Can we find such an x? Yes! If x is 0, then 0 times any number y is always 0. So, if x = 0, this rule works perfectly for all y.

**d) $\exists x \exists y(x+y \neq y+x)$**

This means "There are some numbers x and y such that x plus y is not the same as y plus x."
But with real numbers, when you add them, the order doesn't matter! 2 + 3 is always the same as 3 + 2. This is called the commutative property of addition. So, it's impossible to find two numbers where this is not true.

**e) $\forall x(x \neq 0 \rightarrow \exists y(x y=1))$**

This means "For every number x, if x is not 0, then you can find a number y such that x times y equals 1."
If x is not 0, you can always find a number y by taking 1 and dividing it by x (y = 1/x). For example, if x is 5, then y is 1/5, and 5 * (1/5) = 1. This works for any non-zero real number x.

**f) $\exists x \forall y(y \neq 0 \rightarrow x y=1)$**

This means "There's one special number x such that for *every* number y (that's not 0), x times y equals 1."
Let's try to find this special x. If y = 1 (which is not 0), then x * 1 = 1, so x must be 1.
Now, if this x (which is 1) has to work for *every* other non-zero y, let's try y = 2. If x=1, then 1 * 2 = 2, but the rule says it should be 1. Since 2 is not 1, x=1 doesn't work for y=2. This means there's no *single* x that works for *all* y.

**g) $\forall x \exists y(x+y=1)$**

This means "For every number x, you can find a number y such that x plus y equals 1."
If you pick any real number x, you can always figure out what y needs to be. Just subtract x from 1 (y = 1 - x). For example, if x is 7, then y is 1 - 7 = -6, and 7 + (-6) = 1. This always works because subtracting real numbers always gives you another real number.

**h) $\exists x \exists y(x+2 y=2 \wedge 2 x+4 y=5)$**

This means "Are there numbers x and y that make both of these rules true at the same time: (1) x + 2y = 2 AND (2) 2x + 4y = 5?"
Let's look at the first rule: x + 2y = 2.
If you double everything in the first rule, you get 2*(x + 2y) = 2*2, which simplifies to 2x + 4y = 4.
But the second rule says 2x + 4y = 5.
So, we have 2x + 4y = 4 AND 2x + 4y = 5. This means that 4 must be equal to 5, which is silly and impossible! Since this creates a contradiction, there are no numbers x and y that can make both rules true at the same time.

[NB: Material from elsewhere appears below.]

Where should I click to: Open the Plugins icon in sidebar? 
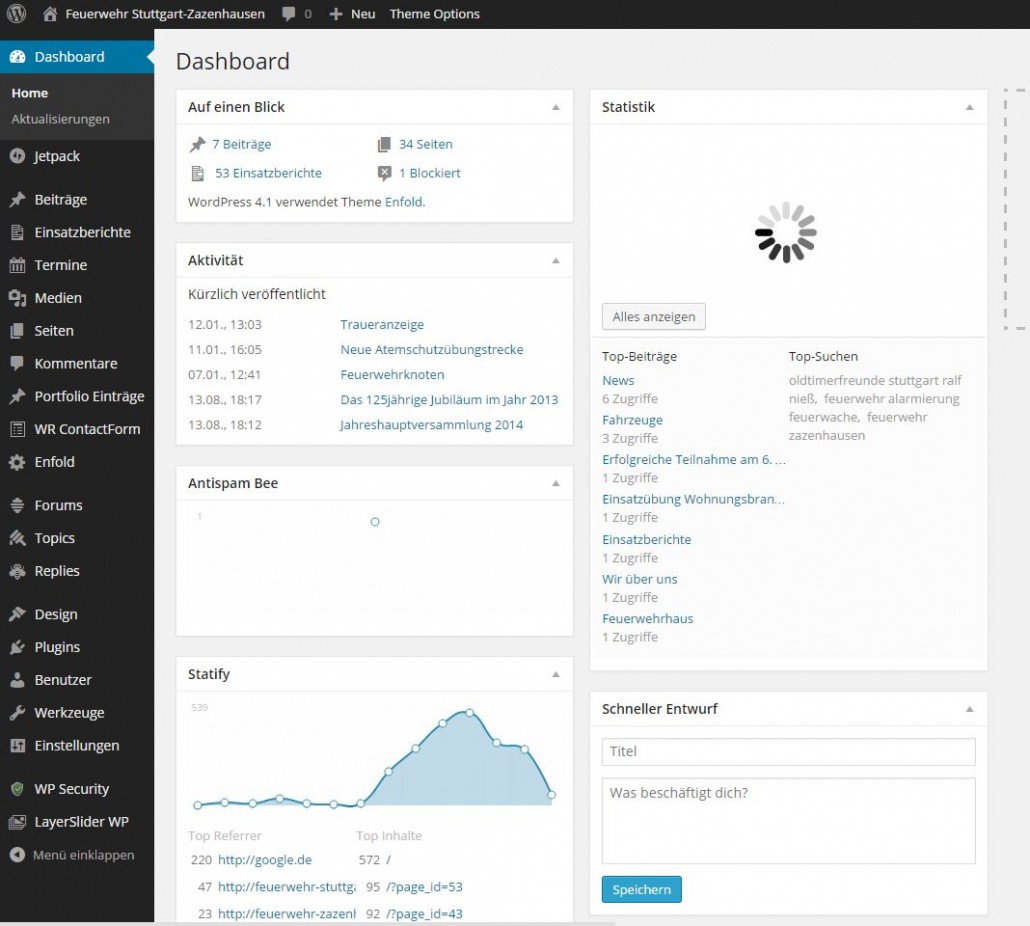click(x=17, y=647)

**i) $\forall x \exists y(x+y=2 \wedge 2 x-y=1)$**

This means "For *every* number x, you can find a number y that makes both of these rules true at the same time: (1) x + y = 2 AND (2) 2x - y = 1."
Let's see what numbers x and y make both rules true. If you add the two rules together:
(x + y) + (2x - y) = 2 + 1
3x = 3
So, x must be 1.
If x is 1, then from the first rule (1 + y = 2), y must be 1.
So, the *only* numbers that make both rules true are x=1 and y=1.
But the problem says it must be true for *every* x. If we pick x=5, for example, then we can't find a y that works for both rules. The first rule would say 5+y=2, so y=-3. The second rule would say 2(5)-y=1, so 10-y=1, which means y=9. Since y can't be both -3 and 9 at the same time, x=5 doesn't work. Since it doesn't work for every x, the statement is not true.

**j) $\forall x \forall y \exists z(z=(x+y) / 2)$**

This means "For every number x and every number y, you can find a number z such that z is the average of x and y."
If you pick any two real numbers, like 10 and 4, their sum is 14. Divide by 2, and you get 7. The number 7 is a real number. No matter what two real numbers x and y you pick, their sum (x+y) will be a real number, and dividing that sum by 2 will also give you a real number. So, you can always find such a z.